■ Passage shown:
=-=-=

= Biham–Middleton–Levine traffic model =

Cellular automaton traffic flow model

The Biham–Middleton–Levine traffic model is a self-organizing cellular automaton traffic flow model. It consists of a number of cars represented by points on a lattice with a random starting position, where each car may be one of two types: those that only move downwards (shown as blue in this article), and those that only move towards the right (shown as red in this article). The two types of cars take turns to move. During each turn, all the cars for the corresponding type advance by one step if they are not blocked by another car. It may be considered the two-dimensional analogue of the simpler Rule 184 model. It is possibly the simplest system exhibiting phase transitions and self-organization.

=-=-=

■ Problem to solve: In the passage on the Biham–Middleton–Levine traffic model, what simpler model is this one described as the two-dimensional analogue of?

=-=-=

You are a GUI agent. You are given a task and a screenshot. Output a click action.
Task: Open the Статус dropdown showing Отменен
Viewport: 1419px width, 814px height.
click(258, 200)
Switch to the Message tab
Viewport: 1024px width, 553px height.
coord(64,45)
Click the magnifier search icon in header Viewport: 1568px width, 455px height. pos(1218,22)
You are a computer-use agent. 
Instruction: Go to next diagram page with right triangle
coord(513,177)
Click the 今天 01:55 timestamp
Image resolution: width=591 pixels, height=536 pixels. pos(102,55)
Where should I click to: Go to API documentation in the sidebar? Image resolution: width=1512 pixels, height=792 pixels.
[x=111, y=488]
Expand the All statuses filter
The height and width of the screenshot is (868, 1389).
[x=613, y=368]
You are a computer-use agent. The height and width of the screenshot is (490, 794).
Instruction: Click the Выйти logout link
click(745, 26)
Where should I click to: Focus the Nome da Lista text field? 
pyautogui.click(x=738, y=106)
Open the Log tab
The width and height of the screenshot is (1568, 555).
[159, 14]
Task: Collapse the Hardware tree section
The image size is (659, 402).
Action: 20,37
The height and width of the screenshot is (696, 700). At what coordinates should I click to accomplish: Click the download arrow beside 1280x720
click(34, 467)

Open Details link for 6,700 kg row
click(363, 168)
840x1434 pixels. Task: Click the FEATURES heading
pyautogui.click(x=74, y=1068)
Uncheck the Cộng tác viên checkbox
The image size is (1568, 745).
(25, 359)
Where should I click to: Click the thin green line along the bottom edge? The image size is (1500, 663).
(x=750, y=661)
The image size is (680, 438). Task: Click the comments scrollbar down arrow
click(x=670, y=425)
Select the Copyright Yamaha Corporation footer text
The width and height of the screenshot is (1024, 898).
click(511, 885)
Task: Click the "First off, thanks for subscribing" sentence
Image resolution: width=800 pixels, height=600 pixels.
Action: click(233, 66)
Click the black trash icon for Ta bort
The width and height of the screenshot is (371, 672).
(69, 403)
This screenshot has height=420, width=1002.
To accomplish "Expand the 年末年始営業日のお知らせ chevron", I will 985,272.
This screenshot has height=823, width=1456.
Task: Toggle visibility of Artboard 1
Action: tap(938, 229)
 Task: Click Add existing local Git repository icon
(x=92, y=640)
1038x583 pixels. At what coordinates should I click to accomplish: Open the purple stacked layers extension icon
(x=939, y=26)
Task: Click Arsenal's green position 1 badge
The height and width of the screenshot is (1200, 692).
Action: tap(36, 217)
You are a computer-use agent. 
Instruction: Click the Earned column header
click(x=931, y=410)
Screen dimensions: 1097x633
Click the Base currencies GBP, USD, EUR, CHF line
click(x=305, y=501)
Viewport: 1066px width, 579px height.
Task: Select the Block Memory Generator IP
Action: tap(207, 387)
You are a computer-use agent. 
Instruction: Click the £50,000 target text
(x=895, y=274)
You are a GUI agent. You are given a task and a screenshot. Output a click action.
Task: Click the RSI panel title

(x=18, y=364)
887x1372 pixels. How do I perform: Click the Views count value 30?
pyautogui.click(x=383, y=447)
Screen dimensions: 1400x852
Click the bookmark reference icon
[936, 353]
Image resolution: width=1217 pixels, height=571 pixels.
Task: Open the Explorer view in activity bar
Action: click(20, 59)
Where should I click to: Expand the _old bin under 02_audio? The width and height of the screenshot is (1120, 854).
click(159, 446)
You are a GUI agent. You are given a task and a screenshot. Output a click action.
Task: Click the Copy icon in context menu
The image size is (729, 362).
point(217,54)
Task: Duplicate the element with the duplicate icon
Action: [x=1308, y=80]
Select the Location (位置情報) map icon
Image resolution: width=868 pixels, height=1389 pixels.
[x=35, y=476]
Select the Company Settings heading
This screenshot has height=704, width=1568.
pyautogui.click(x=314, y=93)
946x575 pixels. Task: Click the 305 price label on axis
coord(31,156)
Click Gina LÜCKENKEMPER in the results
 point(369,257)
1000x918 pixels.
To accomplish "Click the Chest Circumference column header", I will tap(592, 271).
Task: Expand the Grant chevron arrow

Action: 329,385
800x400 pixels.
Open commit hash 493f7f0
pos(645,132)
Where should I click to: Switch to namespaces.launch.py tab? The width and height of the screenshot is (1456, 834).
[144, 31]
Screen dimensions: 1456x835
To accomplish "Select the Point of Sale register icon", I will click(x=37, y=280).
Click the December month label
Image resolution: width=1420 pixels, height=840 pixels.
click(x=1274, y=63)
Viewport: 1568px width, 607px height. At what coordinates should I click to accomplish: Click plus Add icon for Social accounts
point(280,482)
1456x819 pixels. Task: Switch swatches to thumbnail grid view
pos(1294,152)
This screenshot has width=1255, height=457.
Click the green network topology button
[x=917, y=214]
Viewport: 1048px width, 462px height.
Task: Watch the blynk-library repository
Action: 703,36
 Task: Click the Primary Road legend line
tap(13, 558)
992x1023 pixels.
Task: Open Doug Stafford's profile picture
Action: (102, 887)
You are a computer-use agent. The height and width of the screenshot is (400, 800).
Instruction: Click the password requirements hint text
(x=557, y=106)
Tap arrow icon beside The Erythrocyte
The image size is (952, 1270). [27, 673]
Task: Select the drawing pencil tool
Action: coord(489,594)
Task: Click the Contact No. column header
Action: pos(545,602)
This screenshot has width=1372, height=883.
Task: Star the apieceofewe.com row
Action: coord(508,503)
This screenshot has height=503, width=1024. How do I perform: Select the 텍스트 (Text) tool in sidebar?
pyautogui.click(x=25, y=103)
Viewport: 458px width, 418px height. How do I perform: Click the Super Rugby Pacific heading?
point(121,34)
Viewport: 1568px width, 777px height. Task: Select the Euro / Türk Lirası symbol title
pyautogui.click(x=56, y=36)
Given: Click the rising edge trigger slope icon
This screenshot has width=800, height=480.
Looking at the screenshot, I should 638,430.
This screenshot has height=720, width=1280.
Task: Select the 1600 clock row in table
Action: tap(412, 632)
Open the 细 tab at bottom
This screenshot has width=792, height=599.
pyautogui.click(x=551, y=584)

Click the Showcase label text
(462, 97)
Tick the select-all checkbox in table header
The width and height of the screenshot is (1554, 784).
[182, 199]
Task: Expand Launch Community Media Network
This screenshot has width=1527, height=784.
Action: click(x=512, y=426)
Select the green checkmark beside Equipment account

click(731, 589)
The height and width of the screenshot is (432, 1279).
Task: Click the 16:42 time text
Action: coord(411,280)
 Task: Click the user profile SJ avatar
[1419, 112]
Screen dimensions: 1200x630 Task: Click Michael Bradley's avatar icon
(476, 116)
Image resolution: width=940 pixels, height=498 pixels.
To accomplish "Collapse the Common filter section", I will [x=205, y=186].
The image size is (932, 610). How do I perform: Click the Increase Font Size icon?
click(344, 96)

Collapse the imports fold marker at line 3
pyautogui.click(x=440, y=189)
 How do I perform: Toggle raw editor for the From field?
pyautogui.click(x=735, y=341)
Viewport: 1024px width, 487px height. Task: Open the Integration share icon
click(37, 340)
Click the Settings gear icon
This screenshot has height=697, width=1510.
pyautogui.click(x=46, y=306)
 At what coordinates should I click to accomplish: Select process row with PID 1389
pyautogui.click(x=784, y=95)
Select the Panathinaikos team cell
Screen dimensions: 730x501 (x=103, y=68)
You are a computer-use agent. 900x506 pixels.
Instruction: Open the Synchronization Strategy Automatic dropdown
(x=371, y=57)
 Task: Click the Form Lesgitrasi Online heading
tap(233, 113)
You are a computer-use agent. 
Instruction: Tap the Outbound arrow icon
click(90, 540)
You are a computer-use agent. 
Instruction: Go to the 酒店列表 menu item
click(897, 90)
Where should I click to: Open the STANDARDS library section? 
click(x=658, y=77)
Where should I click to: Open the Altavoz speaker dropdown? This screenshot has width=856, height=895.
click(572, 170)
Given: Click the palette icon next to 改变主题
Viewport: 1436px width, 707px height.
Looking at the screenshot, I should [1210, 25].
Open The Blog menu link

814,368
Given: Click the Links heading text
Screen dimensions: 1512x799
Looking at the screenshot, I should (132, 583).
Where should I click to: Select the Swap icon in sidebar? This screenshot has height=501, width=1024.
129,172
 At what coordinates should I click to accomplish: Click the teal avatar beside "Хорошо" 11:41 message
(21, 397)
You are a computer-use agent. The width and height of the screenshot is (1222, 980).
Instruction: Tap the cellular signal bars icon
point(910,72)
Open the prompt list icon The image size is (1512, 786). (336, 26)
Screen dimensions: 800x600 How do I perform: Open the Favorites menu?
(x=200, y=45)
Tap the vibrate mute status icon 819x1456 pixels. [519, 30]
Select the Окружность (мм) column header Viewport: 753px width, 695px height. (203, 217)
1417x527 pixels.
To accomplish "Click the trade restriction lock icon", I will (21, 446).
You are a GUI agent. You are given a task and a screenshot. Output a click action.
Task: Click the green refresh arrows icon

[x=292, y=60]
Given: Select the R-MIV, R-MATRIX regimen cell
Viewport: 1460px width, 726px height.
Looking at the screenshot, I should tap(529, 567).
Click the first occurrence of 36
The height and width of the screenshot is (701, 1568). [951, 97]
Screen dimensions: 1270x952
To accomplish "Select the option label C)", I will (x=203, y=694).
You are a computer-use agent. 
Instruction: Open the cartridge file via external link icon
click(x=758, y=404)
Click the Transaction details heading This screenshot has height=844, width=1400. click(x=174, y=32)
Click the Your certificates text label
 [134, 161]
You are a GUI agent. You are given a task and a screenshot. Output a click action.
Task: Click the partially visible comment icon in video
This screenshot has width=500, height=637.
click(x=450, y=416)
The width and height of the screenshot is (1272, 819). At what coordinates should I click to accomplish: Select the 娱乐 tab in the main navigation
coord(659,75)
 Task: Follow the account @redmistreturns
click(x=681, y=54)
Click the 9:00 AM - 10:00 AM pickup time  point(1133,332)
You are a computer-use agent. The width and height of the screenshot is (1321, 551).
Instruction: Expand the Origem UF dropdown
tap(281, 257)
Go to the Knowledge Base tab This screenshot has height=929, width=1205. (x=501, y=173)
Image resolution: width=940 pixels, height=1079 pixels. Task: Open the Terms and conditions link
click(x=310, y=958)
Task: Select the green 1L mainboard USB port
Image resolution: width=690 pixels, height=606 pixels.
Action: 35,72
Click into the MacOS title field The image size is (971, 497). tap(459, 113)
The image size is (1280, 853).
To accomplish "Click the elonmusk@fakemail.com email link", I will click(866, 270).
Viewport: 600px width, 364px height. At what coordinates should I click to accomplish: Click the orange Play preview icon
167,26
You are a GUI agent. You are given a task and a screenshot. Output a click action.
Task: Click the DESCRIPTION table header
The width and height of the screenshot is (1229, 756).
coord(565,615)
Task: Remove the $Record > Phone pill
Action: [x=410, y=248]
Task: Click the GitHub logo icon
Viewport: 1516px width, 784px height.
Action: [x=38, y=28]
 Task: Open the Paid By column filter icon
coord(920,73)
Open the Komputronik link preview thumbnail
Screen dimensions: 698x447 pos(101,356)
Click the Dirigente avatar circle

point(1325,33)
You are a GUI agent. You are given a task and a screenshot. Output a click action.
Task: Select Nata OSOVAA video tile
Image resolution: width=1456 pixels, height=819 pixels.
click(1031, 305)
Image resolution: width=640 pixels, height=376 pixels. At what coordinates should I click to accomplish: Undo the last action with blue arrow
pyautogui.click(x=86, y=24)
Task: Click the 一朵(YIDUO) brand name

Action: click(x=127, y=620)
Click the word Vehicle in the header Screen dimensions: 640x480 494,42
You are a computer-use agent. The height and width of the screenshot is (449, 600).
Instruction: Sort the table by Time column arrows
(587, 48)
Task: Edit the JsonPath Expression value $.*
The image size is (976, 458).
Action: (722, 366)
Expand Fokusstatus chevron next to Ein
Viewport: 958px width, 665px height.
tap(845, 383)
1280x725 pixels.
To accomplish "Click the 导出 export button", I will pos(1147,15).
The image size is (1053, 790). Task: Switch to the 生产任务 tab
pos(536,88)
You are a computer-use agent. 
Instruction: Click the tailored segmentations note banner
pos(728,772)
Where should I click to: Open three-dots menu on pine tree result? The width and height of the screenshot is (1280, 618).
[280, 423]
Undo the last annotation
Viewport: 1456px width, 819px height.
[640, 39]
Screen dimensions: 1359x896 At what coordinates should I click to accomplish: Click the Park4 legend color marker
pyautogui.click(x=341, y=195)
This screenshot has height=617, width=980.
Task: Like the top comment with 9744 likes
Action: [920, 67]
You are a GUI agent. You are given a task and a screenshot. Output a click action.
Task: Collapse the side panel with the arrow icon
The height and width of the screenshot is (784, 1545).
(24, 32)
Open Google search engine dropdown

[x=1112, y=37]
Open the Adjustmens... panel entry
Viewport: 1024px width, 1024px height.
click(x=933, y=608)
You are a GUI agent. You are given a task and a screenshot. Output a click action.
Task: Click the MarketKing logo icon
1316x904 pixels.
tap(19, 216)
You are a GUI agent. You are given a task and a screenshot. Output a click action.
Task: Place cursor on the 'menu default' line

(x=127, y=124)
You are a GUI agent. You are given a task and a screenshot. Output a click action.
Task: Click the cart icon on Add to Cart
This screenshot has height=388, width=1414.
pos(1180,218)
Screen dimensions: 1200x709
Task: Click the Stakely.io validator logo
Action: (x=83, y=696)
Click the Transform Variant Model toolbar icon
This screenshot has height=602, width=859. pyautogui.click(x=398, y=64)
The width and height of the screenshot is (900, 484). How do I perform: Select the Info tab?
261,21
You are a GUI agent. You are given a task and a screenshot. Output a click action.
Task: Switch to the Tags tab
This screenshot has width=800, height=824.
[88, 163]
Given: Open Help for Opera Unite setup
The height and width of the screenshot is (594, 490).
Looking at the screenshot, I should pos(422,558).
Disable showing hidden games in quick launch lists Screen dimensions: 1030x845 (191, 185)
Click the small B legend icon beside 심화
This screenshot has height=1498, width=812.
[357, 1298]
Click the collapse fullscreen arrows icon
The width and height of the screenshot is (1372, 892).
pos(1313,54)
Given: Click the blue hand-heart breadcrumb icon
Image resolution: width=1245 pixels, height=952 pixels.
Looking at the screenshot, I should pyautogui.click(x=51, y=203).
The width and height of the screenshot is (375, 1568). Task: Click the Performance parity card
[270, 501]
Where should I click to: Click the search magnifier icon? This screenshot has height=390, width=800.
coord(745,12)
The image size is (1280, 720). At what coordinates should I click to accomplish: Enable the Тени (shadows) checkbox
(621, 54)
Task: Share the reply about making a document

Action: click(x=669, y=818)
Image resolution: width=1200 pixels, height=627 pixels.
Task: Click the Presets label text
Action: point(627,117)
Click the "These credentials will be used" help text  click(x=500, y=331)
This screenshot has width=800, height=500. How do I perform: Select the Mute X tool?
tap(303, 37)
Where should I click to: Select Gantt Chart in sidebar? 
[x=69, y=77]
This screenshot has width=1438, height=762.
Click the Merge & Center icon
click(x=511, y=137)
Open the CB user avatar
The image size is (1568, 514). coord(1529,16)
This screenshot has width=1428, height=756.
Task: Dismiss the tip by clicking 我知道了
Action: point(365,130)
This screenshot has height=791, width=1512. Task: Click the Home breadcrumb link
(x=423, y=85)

=-=-=

■ Reply to the task: The Rule 184 model.